[Dataset entries]
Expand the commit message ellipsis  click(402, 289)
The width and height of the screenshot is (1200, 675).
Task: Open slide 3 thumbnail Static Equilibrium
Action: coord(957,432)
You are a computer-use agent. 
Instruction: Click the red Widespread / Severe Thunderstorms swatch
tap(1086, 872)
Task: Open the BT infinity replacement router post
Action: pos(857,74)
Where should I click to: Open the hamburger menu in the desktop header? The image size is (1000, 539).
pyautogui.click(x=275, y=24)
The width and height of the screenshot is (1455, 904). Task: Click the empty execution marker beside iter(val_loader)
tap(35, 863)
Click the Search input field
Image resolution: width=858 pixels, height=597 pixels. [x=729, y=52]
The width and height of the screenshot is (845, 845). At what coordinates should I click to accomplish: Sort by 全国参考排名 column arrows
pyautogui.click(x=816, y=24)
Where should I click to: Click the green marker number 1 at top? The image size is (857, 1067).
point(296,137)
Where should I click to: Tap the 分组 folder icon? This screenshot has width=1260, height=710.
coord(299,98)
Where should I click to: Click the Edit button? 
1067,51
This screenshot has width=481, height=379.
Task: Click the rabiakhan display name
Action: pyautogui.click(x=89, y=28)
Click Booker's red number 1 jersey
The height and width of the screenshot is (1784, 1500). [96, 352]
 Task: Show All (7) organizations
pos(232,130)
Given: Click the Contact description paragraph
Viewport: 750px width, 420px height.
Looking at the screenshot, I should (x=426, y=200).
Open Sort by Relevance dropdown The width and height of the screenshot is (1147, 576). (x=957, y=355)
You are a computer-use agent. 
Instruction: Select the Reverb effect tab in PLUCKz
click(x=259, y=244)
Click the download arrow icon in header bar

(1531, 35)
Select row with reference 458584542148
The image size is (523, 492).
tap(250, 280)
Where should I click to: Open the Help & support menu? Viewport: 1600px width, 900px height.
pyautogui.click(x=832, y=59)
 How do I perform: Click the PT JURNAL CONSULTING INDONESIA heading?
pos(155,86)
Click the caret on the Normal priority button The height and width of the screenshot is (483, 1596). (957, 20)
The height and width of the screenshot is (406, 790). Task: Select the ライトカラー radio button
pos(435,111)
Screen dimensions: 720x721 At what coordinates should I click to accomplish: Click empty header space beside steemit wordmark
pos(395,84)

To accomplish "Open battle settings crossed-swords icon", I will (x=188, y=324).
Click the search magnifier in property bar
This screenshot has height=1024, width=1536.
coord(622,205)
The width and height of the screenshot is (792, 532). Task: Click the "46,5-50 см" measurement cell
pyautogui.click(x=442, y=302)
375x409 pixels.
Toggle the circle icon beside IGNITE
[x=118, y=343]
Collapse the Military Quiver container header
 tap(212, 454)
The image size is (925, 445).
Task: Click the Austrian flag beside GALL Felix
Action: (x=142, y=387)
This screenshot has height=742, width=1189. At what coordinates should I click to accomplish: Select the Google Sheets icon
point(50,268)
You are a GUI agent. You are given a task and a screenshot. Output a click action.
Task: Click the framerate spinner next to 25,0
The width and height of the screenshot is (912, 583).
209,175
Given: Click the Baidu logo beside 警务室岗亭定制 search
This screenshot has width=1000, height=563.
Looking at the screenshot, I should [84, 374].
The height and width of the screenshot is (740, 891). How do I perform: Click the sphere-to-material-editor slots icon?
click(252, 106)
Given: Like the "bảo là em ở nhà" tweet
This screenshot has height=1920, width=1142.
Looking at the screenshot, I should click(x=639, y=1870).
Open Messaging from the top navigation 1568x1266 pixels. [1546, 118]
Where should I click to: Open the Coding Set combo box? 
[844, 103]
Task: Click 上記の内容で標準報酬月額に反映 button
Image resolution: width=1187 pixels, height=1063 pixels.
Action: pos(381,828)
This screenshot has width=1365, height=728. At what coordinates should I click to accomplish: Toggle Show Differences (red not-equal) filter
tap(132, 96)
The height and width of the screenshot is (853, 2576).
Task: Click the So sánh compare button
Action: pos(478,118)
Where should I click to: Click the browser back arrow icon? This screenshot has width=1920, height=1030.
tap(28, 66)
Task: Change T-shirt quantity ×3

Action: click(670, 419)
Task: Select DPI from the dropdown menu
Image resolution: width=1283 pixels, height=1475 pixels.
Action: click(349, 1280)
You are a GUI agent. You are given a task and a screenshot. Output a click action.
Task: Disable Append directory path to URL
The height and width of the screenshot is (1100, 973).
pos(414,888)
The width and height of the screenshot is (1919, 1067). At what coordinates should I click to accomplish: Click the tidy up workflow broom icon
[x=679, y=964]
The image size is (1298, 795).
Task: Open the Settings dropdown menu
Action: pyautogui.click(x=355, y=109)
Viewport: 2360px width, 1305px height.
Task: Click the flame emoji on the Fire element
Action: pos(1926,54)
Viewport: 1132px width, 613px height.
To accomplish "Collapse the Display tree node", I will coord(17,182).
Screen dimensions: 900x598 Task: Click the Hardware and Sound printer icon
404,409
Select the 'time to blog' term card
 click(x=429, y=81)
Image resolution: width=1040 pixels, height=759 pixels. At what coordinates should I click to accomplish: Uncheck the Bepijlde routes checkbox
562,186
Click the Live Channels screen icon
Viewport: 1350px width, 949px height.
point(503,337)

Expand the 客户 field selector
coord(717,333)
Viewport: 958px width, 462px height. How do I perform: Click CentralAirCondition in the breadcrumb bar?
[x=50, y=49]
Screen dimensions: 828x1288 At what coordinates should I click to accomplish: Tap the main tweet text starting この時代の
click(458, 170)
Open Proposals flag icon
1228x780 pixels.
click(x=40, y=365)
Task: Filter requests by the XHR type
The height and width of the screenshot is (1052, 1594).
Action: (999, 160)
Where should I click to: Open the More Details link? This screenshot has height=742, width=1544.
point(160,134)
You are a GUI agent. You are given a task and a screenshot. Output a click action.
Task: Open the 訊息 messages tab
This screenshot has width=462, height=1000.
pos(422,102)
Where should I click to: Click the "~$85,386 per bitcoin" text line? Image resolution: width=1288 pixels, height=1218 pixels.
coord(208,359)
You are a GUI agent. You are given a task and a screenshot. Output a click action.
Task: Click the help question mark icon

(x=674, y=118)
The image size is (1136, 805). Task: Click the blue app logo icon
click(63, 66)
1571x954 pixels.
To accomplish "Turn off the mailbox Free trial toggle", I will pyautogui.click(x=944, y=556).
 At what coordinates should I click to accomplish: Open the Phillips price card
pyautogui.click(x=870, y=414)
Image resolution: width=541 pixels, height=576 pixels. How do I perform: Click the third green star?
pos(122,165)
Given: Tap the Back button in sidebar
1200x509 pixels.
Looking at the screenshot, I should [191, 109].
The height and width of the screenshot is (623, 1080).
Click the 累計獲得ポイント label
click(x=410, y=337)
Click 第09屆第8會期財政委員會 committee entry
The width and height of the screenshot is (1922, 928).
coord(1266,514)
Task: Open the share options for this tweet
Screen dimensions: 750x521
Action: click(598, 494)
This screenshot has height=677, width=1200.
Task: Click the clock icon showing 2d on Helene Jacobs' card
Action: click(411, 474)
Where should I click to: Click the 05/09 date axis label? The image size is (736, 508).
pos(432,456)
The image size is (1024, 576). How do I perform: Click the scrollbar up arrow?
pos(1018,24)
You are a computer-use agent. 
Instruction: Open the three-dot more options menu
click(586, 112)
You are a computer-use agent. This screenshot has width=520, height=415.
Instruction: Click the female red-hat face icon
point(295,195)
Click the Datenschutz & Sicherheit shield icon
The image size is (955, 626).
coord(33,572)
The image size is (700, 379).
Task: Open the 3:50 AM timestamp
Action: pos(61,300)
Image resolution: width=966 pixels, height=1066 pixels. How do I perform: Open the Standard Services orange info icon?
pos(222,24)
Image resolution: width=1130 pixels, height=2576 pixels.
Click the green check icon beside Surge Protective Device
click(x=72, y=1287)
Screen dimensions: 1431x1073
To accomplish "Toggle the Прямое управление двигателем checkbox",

→ WORK INSTRUCTIONS: Apply a filter for "from" to the entries and show each line that passes.

→ FINISHED TASK:
Open Messaging from the top navigation 1568x1266 pixels. [1546, 118]
Task: Select DPI from the dropdown menu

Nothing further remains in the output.